As Silver explains, while consumer prices for related services don’t fluctuate by nearly as much as spot prices and related products only account for a small share of the goods and services included in the main consumer price aggregates, even keeping all of that in mind, the massive surge in natural gas prices over the past year probably will add about a half of a percentage point to the change in the headline CPI over the same period.

Meanwhile, oil prices have also spiked - in the case of WTI to the highest since 2014 - and while the percentage increase has not been nearly as large as the increase in nattie, the impact of the oil price increase on the CPI could be about four times as large as the effect of the surge in natural gas prices (OIL, UNG).

Naturally, changes in nat gas prices impact the prices that consumers pay for household energy, which includes gas services, electricity, and various fuels, but there are also fixed costs and other factors that influence these consumer prices.
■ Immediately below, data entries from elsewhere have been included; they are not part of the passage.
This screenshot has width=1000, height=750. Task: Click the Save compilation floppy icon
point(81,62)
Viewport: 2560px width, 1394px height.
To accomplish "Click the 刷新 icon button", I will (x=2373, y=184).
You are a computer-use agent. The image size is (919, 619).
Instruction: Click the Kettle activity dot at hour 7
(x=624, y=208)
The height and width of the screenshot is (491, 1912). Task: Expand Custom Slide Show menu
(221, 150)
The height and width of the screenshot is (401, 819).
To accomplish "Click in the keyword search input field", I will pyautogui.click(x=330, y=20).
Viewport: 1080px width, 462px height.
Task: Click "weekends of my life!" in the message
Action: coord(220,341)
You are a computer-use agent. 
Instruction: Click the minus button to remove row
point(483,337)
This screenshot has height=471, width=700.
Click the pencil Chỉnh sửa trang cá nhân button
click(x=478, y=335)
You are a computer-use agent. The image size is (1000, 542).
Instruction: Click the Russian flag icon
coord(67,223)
According to JPM, over the past decade or so, the changes in consumer prices for household energy generally have been about 1/16 the size of natural gas spot price changes. Based on this rough relationship, a 250% increase in natural gas prices would generate about a 15% jump in the related CPI measure, which itself accounts for about 3.3% of the goods and services included in the CPI basket. Therefore, the massive 250% increase in natural gas prices could boost annual headline CPI inflation by about 0.5% (3.3%*15%).

By contrast, the prices for some other types of energy goods are much more responsive to changes in nat gas spot pricing. Motor fuel prices in the CPI, for example, move almost one-to- one with WTI oil prices.

As a result, JPM concludes that changes in oil prices have much larger effects on the CPI than comparable changes in natural gas prices. But large enough changes in natural gas prices, like those seen seen over the past year, will also have a clear impact on headline inflation.

Table 1 displays estimates for how hypothetical changes in spot prices could impact headline inflation. Even though the increase in natural gas prices over the past year has been about 2.5 times the increase in oil prices, the oil price boost to the CPI should be about four times as large as the boost coming from natural gas.